> ASSIGNED TASK: Go through the records and show each line where the word "axis" occurs.
(DATA IN THIS EXERCISE Opens)
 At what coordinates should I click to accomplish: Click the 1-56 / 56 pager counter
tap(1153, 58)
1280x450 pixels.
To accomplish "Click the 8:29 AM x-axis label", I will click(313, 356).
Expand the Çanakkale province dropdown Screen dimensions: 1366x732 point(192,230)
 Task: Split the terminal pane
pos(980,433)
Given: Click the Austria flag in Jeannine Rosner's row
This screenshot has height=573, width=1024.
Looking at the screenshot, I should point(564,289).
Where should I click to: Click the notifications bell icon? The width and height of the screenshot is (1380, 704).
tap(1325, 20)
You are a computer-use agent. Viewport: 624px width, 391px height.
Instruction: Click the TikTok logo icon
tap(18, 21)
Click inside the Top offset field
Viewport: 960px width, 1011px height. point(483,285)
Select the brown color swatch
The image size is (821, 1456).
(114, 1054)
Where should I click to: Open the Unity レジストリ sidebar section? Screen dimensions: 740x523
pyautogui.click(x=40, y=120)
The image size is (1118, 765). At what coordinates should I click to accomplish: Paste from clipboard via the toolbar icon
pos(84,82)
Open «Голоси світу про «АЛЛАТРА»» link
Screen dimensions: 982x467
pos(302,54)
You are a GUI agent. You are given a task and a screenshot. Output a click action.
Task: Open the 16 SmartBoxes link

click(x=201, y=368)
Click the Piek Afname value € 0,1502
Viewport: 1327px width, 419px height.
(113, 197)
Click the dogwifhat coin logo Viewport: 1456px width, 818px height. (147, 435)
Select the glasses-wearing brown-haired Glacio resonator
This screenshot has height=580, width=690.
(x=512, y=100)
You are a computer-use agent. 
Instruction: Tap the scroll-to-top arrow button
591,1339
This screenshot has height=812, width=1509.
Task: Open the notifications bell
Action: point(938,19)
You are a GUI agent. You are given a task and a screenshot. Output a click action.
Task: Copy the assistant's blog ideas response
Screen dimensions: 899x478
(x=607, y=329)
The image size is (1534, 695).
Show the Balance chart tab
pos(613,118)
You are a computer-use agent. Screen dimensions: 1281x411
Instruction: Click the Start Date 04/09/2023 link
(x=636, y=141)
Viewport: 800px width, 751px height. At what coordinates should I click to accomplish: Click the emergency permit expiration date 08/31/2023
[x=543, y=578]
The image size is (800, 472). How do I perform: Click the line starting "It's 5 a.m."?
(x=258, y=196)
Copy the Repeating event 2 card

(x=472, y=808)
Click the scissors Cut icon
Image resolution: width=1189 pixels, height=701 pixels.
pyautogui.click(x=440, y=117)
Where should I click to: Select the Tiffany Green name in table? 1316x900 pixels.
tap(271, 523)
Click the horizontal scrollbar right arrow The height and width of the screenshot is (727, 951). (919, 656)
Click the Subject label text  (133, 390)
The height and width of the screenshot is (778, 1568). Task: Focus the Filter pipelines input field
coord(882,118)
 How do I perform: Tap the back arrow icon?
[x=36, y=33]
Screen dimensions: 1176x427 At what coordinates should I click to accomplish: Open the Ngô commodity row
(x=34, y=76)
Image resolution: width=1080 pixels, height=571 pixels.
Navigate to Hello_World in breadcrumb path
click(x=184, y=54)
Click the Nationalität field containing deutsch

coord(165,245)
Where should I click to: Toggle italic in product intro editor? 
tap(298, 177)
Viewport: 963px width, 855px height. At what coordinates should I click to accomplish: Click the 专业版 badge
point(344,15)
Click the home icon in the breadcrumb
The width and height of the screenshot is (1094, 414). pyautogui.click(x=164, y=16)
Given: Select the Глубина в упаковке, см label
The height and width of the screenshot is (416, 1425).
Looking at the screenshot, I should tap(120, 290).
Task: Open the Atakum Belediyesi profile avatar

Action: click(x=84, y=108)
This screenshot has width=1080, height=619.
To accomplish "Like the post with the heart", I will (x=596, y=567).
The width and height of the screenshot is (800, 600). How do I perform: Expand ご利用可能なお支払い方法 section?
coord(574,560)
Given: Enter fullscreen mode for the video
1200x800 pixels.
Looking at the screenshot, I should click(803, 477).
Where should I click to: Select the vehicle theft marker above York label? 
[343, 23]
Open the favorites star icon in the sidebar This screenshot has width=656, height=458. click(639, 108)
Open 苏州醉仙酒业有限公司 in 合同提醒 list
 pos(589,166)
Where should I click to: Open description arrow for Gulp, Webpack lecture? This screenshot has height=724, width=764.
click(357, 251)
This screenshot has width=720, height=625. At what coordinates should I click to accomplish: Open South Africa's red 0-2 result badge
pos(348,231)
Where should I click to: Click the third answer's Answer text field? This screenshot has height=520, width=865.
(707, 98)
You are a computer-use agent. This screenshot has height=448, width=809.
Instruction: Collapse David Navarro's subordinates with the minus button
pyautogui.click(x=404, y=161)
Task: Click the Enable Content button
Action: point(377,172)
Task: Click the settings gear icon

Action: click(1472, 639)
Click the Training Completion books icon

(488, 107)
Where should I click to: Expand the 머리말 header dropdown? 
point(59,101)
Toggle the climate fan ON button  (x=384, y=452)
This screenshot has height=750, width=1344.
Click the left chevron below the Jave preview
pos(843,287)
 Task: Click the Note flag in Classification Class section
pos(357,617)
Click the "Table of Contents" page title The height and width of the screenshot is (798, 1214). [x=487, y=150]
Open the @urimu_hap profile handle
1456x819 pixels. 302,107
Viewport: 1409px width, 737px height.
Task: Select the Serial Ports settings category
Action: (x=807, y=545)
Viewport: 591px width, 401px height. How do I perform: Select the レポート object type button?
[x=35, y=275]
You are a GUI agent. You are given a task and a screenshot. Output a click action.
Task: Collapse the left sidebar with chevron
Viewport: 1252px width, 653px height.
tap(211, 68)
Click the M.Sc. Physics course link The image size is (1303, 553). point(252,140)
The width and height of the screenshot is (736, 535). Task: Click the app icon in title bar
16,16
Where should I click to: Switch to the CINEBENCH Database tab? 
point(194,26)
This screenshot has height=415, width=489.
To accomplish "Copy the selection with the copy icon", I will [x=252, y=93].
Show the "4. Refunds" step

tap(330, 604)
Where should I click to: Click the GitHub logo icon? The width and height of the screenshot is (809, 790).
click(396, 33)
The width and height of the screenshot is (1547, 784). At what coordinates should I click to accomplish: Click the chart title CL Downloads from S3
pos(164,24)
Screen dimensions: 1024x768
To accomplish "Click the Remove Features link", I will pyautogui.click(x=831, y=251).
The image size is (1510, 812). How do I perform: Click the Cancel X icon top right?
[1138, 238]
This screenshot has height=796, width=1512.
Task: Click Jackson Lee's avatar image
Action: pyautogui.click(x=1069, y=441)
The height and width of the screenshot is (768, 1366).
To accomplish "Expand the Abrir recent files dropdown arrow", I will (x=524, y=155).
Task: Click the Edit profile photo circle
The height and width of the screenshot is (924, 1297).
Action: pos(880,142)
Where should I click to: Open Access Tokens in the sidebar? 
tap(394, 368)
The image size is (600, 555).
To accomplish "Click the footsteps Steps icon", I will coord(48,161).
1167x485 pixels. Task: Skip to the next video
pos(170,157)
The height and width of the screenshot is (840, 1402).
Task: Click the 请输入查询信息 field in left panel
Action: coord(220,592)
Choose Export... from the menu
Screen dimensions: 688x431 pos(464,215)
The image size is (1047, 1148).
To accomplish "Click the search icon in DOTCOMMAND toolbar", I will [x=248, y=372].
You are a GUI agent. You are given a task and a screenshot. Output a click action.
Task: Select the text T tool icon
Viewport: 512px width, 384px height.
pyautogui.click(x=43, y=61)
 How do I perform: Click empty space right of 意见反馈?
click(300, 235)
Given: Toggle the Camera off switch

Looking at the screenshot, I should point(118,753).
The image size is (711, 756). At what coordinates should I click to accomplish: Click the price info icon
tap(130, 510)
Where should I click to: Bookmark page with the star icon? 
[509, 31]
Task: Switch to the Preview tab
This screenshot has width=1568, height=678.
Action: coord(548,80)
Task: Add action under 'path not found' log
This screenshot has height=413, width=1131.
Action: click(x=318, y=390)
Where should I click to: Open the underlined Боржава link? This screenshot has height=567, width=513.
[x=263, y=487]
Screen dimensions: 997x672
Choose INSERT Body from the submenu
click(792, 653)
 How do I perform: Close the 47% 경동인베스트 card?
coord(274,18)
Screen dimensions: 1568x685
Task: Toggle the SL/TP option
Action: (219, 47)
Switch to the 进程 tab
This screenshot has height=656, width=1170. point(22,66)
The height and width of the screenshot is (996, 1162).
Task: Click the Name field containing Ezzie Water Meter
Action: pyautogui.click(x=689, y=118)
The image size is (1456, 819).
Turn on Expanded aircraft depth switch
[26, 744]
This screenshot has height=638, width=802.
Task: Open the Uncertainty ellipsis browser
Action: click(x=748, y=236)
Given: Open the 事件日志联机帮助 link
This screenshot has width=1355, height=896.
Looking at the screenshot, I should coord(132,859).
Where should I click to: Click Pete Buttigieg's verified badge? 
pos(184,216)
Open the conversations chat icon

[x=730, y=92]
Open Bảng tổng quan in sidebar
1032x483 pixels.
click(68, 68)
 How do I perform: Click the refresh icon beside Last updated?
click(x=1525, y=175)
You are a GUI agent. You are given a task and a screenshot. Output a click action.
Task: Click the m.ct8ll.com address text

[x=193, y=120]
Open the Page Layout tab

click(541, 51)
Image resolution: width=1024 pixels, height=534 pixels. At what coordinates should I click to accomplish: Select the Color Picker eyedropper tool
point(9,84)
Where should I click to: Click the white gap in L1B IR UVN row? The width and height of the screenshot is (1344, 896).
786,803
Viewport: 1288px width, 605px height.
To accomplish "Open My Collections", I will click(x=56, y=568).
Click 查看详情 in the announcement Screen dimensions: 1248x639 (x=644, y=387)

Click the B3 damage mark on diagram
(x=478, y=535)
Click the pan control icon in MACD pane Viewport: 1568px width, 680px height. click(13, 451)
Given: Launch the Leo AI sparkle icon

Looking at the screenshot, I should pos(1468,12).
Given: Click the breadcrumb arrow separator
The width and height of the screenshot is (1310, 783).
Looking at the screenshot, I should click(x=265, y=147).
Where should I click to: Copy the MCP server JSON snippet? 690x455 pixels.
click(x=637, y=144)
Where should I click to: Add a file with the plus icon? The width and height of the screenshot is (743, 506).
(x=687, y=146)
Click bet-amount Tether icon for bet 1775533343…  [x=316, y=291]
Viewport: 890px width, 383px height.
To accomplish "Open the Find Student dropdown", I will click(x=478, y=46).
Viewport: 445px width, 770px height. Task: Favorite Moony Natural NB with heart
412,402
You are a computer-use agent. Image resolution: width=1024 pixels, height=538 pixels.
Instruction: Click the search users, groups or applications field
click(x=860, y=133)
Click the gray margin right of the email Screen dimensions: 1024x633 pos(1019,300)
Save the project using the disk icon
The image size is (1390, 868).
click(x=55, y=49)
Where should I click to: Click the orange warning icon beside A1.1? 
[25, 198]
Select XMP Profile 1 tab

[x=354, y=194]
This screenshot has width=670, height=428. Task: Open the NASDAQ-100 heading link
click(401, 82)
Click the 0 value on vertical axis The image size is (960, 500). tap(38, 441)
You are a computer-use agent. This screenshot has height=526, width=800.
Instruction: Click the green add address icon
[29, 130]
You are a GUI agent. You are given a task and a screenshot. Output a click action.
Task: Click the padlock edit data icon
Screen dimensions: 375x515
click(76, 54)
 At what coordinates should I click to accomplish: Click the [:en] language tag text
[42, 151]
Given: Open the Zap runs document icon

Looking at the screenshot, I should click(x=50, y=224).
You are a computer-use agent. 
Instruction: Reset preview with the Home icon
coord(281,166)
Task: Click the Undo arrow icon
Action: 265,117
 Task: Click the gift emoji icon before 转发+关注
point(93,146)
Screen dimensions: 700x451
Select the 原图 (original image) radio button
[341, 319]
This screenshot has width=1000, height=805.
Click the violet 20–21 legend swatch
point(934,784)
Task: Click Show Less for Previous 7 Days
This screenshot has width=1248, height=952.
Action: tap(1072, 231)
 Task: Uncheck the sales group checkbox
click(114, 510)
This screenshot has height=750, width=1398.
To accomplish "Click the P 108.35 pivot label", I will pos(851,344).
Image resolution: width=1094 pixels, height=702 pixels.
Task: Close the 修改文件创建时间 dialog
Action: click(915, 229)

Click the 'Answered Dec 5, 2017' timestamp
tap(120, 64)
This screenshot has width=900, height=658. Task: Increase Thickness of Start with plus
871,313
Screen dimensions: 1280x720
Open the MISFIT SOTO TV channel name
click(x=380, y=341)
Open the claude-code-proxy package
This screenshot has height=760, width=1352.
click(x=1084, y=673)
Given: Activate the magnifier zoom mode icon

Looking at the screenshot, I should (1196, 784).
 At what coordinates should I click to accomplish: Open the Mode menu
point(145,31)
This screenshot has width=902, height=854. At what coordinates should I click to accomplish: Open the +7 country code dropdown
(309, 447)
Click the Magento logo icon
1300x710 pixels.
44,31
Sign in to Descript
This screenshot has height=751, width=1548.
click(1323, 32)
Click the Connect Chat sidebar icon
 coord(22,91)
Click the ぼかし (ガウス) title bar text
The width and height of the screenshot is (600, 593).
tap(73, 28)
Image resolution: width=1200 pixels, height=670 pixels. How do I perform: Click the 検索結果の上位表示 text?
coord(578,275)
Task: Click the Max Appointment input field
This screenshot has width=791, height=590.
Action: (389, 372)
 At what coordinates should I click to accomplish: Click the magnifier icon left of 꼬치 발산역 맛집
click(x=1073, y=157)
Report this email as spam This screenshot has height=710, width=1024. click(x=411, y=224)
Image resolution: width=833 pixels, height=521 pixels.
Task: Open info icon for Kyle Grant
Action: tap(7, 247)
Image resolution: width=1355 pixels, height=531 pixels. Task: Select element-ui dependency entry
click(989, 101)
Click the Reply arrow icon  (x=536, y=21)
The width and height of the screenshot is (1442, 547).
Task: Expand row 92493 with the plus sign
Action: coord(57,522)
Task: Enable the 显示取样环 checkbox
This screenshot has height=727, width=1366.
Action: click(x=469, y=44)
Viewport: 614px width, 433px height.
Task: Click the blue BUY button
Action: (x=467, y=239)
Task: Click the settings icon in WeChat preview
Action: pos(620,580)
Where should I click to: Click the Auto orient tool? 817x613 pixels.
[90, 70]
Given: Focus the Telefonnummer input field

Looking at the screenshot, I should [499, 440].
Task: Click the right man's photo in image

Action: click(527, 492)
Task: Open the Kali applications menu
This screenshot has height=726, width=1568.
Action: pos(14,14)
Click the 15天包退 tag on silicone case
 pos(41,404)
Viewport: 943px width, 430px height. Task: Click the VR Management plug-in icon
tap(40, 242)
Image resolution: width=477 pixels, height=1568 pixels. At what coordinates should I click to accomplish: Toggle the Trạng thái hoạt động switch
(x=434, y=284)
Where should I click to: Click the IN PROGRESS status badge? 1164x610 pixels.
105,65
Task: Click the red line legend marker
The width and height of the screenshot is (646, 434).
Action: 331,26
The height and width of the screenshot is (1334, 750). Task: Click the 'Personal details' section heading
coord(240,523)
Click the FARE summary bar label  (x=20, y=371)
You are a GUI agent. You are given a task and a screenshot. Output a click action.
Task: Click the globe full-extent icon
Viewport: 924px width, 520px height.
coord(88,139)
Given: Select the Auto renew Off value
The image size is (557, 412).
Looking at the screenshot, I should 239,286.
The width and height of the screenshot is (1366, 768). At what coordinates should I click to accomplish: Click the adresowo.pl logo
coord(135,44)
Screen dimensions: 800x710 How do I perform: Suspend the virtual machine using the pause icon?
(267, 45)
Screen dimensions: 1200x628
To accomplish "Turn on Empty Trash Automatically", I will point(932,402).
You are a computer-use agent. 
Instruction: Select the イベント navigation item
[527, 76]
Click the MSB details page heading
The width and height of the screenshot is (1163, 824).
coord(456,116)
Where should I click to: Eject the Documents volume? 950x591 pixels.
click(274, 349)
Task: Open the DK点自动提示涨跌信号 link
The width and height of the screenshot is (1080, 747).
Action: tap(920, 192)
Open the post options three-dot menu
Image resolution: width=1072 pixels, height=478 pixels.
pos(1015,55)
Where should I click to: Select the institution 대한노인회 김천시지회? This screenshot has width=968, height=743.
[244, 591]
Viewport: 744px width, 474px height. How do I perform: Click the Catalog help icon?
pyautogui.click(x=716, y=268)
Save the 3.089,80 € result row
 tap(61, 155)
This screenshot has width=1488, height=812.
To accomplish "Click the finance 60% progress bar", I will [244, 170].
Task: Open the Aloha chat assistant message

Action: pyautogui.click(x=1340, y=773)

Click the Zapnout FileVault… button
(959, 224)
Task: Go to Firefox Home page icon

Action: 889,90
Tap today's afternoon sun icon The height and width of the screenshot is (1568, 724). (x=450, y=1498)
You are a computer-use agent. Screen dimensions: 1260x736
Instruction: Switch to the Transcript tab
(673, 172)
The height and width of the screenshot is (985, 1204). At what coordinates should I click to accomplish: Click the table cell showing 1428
(DATA IN THIS EXERCISE Closes)
> RESPONSE TO THE EXERCISE:
To accomplish "Click the 8:29 AM x-axis label", I will click(313, 356).
Click the 0 value on vertical axis The image size is (960, 500). tap(38, 441)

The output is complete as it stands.